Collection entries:
● ● ● ●

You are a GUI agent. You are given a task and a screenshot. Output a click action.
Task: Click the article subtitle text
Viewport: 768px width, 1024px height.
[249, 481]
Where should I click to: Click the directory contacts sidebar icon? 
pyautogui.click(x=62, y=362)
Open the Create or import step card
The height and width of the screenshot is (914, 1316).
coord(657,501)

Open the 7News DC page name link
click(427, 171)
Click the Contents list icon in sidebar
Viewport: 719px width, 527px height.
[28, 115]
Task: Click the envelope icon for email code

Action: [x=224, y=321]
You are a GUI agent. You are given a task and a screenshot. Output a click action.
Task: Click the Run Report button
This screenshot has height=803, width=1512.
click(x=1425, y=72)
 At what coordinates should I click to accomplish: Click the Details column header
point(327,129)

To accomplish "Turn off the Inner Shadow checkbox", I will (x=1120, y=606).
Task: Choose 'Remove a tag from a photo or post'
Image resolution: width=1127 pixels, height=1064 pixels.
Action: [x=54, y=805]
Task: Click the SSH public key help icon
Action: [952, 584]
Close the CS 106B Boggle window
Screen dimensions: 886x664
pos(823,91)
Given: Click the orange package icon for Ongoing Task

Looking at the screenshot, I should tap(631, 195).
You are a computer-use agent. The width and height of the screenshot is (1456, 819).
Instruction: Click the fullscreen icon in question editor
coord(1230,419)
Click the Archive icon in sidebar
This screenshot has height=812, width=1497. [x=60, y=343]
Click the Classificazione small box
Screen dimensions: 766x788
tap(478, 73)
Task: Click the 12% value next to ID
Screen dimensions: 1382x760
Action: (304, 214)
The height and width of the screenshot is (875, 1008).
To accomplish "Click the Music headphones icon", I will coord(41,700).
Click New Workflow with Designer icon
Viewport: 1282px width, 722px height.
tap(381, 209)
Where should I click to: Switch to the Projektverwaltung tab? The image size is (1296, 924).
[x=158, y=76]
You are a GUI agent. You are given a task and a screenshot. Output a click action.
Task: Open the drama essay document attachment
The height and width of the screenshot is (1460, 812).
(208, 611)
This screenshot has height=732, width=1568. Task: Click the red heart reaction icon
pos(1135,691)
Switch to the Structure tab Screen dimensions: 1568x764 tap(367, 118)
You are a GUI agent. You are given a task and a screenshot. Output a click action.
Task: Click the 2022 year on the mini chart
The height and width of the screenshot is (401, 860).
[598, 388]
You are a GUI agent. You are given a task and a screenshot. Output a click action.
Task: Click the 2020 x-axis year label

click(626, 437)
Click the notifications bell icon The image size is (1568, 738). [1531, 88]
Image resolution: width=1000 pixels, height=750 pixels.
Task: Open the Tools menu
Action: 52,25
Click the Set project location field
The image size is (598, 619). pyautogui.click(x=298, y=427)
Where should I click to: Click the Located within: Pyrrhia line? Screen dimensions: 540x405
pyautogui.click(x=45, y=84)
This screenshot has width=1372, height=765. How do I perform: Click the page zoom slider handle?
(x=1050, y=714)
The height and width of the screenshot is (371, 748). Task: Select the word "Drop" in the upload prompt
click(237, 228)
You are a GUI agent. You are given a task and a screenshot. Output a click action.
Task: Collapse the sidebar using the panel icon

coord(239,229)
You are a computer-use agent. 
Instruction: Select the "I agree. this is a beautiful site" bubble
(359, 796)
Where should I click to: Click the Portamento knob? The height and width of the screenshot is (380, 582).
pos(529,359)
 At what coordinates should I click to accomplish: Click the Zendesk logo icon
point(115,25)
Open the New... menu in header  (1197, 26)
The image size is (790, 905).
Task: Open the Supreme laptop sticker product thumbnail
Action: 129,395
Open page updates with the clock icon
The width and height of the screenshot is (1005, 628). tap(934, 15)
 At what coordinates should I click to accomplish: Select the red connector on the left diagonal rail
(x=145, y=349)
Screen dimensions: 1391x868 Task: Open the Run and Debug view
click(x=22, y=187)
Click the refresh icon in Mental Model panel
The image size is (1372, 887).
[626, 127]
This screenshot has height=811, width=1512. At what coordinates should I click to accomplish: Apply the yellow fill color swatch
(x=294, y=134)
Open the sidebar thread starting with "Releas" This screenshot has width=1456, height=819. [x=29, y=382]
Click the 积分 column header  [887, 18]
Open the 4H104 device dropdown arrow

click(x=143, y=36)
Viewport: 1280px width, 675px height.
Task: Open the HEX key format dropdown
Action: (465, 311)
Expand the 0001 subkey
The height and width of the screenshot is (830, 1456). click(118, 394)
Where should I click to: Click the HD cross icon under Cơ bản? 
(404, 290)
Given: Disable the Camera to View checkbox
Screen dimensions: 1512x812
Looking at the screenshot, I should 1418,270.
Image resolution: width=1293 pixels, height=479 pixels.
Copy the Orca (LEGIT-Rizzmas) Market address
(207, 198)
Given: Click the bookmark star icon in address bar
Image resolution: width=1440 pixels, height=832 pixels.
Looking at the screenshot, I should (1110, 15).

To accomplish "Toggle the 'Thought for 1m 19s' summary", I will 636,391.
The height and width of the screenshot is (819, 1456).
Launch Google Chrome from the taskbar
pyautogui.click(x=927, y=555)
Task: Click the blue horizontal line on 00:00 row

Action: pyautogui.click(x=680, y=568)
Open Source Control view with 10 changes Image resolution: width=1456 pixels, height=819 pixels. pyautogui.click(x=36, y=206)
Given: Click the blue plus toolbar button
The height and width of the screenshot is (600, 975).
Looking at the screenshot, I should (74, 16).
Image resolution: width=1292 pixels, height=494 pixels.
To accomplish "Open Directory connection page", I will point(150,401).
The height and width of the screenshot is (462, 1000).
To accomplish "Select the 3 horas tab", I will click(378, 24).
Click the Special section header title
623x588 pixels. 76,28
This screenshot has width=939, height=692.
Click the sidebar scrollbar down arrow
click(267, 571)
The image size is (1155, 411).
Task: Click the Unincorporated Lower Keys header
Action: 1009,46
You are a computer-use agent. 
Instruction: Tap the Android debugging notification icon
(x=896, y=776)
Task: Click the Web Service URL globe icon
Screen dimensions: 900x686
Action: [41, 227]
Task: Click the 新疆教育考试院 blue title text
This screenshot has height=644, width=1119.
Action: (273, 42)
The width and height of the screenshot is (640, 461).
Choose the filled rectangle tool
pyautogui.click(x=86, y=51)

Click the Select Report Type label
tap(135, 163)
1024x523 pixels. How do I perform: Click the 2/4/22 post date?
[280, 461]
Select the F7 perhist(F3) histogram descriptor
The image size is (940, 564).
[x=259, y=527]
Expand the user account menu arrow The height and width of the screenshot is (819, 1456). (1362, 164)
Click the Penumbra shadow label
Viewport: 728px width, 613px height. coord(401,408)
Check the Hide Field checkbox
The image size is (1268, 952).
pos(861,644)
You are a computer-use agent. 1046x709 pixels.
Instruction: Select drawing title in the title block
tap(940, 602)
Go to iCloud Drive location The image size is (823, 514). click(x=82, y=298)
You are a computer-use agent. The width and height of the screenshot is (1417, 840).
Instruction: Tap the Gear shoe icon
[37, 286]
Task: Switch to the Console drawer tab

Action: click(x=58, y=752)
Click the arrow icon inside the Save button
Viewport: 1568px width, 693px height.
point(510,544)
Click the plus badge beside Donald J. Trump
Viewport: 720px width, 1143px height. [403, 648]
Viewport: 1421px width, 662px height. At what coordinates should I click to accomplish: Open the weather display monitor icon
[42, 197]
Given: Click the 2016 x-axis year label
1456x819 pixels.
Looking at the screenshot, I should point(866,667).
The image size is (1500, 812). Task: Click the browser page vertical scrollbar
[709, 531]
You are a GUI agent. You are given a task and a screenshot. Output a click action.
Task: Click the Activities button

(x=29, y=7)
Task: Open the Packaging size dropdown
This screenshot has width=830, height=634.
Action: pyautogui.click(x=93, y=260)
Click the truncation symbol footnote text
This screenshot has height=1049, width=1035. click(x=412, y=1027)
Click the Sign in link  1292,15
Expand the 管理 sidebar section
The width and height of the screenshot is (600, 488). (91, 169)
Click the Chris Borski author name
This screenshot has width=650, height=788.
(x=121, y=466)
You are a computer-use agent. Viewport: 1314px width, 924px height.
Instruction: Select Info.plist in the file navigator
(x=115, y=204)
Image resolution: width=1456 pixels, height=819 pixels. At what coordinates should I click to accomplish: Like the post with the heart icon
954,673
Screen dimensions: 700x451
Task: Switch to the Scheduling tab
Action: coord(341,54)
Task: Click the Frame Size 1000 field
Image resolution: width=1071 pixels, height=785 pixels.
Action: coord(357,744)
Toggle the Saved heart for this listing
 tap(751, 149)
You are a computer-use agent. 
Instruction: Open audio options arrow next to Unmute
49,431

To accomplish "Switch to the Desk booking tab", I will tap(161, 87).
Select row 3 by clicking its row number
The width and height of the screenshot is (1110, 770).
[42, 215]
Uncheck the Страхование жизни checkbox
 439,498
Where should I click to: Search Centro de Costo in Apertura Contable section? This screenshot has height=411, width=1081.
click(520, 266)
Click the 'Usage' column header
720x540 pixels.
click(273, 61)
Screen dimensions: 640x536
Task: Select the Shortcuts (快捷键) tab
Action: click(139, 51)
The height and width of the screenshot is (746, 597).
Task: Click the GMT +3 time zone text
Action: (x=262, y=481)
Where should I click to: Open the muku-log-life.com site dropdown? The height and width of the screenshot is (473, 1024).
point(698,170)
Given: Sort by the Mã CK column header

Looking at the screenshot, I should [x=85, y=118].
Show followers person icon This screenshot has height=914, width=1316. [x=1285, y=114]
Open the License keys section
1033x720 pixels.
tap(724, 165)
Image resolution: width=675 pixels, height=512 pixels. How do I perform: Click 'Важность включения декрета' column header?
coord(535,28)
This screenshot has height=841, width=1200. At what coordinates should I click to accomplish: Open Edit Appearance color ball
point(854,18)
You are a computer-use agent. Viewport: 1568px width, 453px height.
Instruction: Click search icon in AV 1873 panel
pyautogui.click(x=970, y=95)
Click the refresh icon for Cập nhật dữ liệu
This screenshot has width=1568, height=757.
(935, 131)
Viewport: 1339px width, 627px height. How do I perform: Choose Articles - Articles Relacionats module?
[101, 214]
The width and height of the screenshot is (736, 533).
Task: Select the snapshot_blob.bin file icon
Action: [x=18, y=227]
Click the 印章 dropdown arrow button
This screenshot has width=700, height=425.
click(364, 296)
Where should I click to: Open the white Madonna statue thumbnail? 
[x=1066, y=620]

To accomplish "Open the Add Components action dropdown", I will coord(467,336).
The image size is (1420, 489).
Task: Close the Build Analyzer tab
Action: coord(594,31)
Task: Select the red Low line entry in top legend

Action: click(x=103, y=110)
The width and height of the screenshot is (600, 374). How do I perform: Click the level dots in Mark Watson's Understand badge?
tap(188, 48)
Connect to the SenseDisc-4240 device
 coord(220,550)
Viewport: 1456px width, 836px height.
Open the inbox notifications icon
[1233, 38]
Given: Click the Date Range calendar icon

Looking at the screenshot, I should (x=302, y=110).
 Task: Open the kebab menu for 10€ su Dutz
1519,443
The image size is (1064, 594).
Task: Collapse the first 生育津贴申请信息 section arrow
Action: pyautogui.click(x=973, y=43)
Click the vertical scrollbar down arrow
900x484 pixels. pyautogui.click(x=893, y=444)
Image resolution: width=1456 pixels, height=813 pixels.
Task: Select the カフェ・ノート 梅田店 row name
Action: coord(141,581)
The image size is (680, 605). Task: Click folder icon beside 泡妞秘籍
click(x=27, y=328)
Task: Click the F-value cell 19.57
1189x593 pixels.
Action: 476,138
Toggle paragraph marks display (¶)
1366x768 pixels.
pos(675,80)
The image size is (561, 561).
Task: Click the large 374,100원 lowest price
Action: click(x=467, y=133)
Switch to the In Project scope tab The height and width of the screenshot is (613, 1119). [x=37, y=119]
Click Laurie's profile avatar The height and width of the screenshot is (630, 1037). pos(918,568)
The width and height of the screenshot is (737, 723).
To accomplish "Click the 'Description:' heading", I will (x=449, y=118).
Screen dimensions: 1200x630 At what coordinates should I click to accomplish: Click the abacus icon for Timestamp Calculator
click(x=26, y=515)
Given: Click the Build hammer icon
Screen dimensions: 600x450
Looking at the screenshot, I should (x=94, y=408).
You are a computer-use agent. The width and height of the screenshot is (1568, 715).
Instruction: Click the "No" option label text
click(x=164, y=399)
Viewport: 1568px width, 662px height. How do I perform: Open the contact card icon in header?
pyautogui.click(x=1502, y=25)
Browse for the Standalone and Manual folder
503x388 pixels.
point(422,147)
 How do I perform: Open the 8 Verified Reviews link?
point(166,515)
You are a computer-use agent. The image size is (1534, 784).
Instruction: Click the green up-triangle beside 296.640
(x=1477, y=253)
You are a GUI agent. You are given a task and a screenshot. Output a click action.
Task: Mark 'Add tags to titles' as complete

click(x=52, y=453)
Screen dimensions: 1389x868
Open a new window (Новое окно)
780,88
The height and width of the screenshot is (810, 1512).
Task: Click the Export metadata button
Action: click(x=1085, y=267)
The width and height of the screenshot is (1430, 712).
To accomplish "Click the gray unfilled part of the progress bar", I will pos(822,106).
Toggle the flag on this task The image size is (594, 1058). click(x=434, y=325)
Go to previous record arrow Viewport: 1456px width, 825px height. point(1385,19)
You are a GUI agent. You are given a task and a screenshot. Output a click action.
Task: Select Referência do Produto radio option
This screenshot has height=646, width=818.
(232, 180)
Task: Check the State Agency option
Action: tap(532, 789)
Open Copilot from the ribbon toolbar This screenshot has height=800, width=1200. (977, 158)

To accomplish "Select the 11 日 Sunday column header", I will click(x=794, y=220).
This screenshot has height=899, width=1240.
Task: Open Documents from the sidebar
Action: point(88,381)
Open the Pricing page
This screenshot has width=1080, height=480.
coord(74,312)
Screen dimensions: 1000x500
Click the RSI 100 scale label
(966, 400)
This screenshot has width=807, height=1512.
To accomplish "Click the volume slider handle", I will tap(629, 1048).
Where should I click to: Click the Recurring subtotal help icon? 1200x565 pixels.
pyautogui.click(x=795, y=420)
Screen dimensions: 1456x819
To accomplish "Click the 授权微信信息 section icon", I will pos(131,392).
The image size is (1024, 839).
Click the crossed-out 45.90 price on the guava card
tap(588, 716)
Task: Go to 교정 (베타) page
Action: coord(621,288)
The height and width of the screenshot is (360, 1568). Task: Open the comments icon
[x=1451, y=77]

● ● ● ●

Please lay out the lines of the material above as a numbered list, from the line with "Click the Archive icon in sidebar" to the line with "[x=158, y=76]", including both of those lines and leaving out any blank ones.

SOLUTION FOR THIS TASK.
1. Click the Archive icon in sidebar
2. This screenshot has height=812, width=1497. [x=60, y=343]
3. Click the Classificazione small box
4. Screen dimensions: 766x788
5. tap(478, 73)
6. Task: Click the 12% value next to ID
7. Screen dimensions: 1382x760
8. Action: (304, 214)
9. The height and width of the screenshot is (875, 1008).
10. To accomplish "Click the Music headphones icon", I will coord(41,700).
11. Click New Workflow with Designer icon
12. Viewport: 1282px width, 722px height.
13. tap(381, 209)
14. Where should I click to: Switch to the Projektverwaltung tab? The image size is (1296, 924).
15. [x=158, y=76]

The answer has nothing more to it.